§ EXERCISE BRIEF:
In the items from the very beginning through the line containing "click(x=866, y=471)", swap "magnifier" for "magnifying glass" and keep everything else the same.

(A block of data)
+===+
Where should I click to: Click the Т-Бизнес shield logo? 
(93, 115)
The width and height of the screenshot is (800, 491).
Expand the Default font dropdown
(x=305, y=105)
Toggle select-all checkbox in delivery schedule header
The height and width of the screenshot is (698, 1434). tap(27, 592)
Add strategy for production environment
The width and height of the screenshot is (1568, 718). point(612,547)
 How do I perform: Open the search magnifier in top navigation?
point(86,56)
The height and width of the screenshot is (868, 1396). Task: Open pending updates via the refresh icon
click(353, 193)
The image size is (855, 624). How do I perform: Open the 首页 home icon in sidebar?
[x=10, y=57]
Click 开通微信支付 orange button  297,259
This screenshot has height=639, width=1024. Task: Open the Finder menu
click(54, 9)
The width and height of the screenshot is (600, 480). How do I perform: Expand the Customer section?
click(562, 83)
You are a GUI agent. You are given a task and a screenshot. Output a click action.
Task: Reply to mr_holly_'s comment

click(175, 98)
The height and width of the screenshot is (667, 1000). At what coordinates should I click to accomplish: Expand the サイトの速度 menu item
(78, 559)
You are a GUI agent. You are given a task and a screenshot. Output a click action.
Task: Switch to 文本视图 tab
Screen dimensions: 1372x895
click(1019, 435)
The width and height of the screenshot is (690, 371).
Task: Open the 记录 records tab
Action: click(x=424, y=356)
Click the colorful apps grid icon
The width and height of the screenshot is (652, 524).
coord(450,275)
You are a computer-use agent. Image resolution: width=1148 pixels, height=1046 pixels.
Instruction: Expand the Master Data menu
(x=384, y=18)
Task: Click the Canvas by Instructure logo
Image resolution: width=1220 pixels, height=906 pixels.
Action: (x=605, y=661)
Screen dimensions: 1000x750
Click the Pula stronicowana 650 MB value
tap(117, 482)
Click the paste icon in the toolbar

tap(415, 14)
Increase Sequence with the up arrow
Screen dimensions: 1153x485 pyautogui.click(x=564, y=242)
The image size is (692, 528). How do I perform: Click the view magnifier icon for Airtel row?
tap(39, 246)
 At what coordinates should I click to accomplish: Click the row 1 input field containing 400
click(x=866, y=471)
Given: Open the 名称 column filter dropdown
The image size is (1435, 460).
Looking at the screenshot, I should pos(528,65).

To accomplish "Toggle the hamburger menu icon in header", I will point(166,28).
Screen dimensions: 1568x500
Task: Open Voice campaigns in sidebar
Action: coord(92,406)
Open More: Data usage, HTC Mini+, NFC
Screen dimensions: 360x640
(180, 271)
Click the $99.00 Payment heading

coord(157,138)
+===+
§ THE OUTPUT:
Where should I click to: Click the Т-Бизнес shield logo? 
(93, 115)
The width and height of the screenshot is (800, 491).
Expand the Default font dropdown
(x=305, y=105)
Toggle select-all checkbox in delivery schedule header
The height and width of the screenshot is (698, 1434). tap(27, 592)
Add strategy for production environment
The width and height of the screenshot is (1568, 718). point(612,547)
 How do I perform: Open the search magnifying glass in top navigation?
point(86,56)
The height and width of the screenshot is (868, 1396). Task: Open pending updates via the refresh icon
click(353, 193)
The image size is (855, 624). How do I perform: Open the 首页 home icon in sidebar?
[x=10, y=57]
Click 开通微信支付 orange button  297,259
This screenshot has height=639, width=1024. Task: Open the Finder menu
click(54, 9)
The width and height of the screenshot is (600, 480). How do I perform: Expand the Customer section?
click(562, 83)
You are a GUI agent. You are given a task and a screenshot. Output a click action.
Task: Reply to mr_holly_'s comment

click(175, 98)
The height and width of the screenshot is (667, 1000). At what coordinates should I click to accomplish: Expand the サイトの速度 menu item
(78, 559)
You are a GUI agent. You are given a task and a screenshot. Output a click action.
Task: Switch to 文本视图 tab
Screen dimensions: 1372x895
click(1019, 435)
The width and height of the screenshot is (690, 371).
Task: Open the 记录 records tab
Action: click(x=424, y=356)
Click the colorful apps grid icon
The width and height of the screenshot is (652, 524).
coord(450,275)
You are a computer-use agent. Image resolution: width=1148 pixels, height=1046 pixels.
Instruction: Expand the Master Data menu
(x=384, y=18)
Task: Click the Canvas by Instructure logo
Image resolution: width=1220 pixels, height=906 pixels.
Action: (x=605, y=661)
Screen dimensions: 1000x750
Click the Pula stronicowana 650 MB value
tap(117, 482)
Click the paste icon in the toolbar

tap(415, 14)
Increase Sequence with the up arrow
Screen dimensions: 1153x485 pyautogui.click(x=564, y=242)
The image size is (692, 528). How do I perform: Click the view magnifying glass icon for Airtel row?
tap(39, 246)
 At what coordinates should I click to accomplish: Click the row 1 input field containing 400
click(x=866, y=471)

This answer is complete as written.